Observo y leo multitud de actitudes y opiniones sobre ideología de género, abuso sexual y pederastia. Muchas de estas cosas se cuecen en un caldo de cultivo que viene de muy atrás, en general de una infancia desgraciada salpicada de agresiones infames. A todos nos preocupa el abuso de menores por parte de adultos desalmados y delincuentes. Pero poco se habla de agresiones sexuales entre iguales, entre adolescentes y jóvenes, algo que desgraciadamente no falta y que deja en evidencia errores de nuestro sistema educativo.
“Educar” es una hermosa palabra latina (“educere”) que significa sacar de dentro a fuera las posibilidades y dones que cada uno tiene que descubrir y desarrollar, algo que sólo se puede hacer con profundo amor y responsabilidad. Y para ello, los educadores, padres y maestros, tienen que tener presente un buen modelo de humanidad y de vida. Visto lo visto, me pregunto si seleccionamos bien nuestros modelos educativos, nuestros valores y referencias morales.
En la década de los iluminados me tocó defender el derecho de los padres a educar a sus hijos y el de la Iglesia a administrar con libertad sus centros educativos. Así, me tocó lidiar con jovencísimos dirigentes ministeriales, contagiados por el autoritarismo del gran jefe y ebrios de poder, pero con grandes lagunas mentales. Entre otras cosas, la exaltación del laicismo les llevó a menospreciar la dimensión moral de la vida personal en sus programas educativos y a presentar como máximo ideal humano la plena libertad y el derecho innato al absoluto bienestar. Y todo ello por real y totalitario decreto.
¿A dónde nos lleva semejante camino? A que la sexualidad sea únicamente un placer, un elemento más en el programa del buen vivir. Falta la dimensión espiritual de la persona, su responsabilidad moral y su religación (religión) con el misterio de la vida y del amor. Respecto de la sexualidad se dicen muchas tonterías y se promueven frivolidades. Y lo estamos pagando. La sexualidad siempre tendría que ser una dimensión profundamente humana y humanizadora, enraizada en el amor y en el mutuo respeto.

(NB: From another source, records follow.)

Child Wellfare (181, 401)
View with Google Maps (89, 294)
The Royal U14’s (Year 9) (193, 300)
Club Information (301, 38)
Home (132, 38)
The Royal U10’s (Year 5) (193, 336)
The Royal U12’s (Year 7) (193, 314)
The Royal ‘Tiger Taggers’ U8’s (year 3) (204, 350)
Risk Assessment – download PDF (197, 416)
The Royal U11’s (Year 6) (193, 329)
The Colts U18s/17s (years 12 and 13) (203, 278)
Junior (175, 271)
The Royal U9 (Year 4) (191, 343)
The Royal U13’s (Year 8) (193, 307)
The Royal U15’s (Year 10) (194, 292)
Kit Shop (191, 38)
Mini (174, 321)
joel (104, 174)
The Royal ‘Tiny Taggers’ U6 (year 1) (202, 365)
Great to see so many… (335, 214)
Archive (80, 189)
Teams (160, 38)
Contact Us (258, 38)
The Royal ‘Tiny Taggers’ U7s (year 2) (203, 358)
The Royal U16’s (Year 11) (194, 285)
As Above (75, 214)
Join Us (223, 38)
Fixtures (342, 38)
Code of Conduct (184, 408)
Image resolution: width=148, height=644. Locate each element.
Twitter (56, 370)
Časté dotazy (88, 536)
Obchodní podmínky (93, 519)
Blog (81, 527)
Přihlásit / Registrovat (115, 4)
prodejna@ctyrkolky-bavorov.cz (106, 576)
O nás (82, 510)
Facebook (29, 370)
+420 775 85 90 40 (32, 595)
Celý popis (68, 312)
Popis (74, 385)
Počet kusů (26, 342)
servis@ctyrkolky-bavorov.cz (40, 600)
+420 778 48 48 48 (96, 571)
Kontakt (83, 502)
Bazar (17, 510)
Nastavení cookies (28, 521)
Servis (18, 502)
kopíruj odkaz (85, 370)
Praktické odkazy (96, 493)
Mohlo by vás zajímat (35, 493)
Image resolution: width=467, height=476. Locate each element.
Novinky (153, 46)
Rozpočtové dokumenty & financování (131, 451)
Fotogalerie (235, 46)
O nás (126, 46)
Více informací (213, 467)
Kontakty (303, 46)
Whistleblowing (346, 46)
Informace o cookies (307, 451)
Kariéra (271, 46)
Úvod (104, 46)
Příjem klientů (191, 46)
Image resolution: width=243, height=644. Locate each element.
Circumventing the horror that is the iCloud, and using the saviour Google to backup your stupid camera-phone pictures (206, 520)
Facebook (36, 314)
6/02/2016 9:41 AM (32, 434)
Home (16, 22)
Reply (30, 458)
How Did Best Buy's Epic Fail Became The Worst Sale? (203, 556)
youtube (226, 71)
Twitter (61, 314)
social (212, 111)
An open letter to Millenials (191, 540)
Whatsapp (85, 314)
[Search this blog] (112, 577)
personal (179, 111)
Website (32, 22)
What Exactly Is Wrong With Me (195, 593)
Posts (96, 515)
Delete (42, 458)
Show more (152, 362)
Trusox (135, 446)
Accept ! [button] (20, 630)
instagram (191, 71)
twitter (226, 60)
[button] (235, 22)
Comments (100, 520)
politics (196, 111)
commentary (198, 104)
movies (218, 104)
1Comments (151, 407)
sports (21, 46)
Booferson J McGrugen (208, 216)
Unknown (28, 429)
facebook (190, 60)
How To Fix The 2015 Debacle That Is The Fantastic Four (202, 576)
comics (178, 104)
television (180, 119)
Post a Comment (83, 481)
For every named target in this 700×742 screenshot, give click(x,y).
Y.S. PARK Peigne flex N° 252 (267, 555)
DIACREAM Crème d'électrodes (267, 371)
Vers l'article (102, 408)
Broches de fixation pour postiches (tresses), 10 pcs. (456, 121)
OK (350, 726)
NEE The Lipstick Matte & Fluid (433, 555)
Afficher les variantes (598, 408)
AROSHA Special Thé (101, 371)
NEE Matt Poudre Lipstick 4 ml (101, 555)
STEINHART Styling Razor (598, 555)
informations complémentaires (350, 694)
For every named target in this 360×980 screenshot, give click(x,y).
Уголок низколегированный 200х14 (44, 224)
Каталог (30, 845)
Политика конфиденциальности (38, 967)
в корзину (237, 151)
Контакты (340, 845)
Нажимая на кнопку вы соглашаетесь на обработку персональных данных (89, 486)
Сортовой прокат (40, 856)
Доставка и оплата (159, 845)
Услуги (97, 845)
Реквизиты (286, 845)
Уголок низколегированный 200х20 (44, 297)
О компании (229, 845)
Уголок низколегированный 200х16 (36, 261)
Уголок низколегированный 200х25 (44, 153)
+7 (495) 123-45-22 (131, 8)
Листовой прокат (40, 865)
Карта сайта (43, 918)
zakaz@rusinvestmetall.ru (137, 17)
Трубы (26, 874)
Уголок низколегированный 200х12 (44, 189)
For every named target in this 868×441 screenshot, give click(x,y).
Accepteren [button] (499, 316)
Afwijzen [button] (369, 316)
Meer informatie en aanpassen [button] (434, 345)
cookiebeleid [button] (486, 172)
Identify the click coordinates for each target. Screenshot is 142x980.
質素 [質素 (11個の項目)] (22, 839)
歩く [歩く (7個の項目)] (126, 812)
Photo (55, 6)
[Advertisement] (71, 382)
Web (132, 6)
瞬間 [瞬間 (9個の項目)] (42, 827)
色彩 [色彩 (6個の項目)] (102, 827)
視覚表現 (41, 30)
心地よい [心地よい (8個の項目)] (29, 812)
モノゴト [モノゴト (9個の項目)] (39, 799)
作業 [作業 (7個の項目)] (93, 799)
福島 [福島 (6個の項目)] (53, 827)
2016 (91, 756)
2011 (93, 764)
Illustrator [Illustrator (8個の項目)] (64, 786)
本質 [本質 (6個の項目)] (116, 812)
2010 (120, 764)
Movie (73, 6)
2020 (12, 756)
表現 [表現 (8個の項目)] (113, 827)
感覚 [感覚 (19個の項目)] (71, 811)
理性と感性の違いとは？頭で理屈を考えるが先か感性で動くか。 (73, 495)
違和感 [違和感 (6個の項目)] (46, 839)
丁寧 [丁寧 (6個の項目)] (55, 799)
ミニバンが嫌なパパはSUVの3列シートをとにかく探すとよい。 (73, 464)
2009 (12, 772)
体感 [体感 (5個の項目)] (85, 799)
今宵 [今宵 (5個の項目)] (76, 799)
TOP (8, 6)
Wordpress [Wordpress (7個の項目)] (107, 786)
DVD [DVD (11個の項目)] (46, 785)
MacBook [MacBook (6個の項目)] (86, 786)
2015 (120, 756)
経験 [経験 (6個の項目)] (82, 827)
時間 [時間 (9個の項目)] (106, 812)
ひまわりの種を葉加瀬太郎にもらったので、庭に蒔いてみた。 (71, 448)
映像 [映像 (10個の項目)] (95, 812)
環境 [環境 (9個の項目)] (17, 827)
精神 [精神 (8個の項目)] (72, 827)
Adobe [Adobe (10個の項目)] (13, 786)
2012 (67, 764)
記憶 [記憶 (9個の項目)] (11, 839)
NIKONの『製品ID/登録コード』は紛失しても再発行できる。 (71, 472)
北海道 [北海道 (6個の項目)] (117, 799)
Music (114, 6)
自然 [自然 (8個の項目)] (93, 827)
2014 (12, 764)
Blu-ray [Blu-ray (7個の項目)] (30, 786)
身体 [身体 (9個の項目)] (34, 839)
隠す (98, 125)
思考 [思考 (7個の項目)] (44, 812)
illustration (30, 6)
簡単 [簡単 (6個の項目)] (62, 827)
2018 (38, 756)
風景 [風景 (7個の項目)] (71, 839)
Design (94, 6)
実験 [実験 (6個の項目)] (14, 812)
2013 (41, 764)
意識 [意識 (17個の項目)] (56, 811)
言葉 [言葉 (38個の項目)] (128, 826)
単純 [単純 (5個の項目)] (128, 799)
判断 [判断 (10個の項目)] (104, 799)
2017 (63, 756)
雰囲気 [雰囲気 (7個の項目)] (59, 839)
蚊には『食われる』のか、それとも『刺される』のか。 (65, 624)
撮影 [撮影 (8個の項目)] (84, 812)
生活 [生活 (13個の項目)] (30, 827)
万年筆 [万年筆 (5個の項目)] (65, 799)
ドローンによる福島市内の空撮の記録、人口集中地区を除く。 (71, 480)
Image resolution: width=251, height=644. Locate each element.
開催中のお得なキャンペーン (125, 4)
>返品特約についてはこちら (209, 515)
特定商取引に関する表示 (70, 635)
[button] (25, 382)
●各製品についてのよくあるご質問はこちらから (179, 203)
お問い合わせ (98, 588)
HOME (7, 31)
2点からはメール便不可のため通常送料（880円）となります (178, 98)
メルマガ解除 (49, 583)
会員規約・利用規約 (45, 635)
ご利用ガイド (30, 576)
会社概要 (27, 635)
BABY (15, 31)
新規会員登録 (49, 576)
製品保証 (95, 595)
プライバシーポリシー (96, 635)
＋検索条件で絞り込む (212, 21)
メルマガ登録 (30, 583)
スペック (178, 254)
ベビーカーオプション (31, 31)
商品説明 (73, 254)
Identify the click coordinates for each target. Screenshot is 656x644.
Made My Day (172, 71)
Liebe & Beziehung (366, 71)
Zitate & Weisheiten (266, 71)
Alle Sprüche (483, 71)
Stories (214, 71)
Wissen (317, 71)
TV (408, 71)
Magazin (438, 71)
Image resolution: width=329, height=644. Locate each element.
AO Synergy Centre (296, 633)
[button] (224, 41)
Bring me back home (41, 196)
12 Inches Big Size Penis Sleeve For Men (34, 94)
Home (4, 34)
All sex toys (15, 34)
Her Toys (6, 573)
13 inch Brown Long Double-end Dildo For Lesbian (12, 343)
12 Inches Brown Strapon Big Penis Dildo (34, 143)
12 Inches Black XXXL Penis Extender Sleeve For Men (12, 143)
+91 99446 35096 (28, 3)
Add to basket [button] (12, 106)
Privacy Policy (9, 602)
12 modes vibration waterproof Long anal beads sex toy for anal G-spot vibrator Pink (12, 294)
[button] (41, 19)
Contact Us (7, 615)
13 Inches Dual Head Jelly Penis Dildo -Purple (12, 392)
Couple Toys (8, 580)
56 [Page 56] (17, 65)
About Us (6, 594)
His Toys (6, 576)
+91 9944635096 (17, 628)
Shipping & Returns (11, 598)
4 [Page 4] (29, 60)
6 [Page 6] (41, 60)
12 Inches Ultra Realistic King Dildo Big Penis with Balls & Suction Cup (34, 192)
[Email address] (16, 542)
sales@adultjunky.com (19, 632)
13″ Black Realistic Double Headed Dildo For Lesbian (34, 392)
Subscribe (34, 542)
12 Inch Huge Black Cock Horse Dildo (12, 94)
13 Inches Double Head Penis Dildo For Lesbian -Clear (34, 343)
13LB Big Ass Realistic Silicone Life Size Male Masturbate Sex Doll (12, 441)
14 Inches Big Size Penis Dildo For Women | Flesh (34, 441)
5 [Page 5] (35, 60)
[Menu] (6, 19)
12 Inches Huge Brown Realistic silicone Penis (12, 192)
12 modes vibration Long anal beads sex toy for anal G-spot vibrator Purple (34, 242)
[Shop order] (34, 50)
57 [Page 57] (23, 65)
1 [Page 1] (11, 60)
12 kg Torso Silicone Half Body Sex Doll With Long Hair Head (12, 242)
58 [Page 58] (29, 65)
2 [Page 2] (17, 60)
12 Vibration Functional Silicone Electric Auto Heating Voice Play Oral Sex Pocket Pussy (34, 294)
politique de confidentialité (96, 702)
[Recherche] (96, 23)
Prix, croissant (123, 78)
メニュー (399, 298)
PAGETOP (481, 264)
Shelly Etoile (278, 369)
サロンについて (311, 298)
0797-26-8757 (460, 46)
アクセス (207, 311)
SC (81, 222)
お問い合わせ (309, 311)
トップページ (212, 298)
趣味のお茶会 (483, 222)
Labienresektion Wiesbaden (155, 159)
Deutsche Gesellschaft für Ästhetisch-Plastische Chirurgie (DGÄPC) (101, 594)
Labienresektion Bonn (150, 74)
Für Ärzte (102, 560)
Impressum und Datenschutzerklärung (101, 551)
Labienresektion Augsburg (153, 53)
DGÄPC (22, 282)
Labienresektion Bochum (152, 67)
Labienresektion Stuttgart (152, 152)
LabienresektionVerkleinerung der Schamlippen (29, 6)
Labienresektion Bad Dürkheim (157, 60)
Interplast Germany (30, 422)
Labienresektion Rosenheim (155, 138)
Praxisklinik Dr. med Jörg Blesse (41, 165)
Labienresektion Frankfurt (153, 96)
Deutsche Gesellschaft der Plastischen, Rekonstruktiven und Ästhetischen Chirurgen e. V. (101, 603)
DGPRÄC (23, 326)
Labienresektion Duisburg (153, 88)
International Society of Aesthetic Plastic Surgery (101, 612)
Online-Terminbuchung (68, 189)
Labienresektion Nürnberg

Padres y educadores tendríamos que repensar, con humildad y valentía, nuestros planteamientos educativos, sobre todo qué ideal de humanidad proponemos a niños y jóvenes. Cada uno aporta desde su experiencia y sus convicciones. Sin una recta conciencia moral y sin una sensibilidad religiosa (cristiana o no) la educación humana se vuelve poco menos que imposible. Lo peor de muchos adolescentes y jóvenes no son las agresiones que sufren o provocan de forma inmisericorde, sino la violencia que anida en sus corazones, que les hace crecer y navegar a la deriva. Por encima de la satisfacción personal o del poder ejercido sobre los más débiles, están la dignidad de la persona, la primacía del respeto.
Autor: Julio Parrilla, obispo de Riobamba y miembro de Adsis.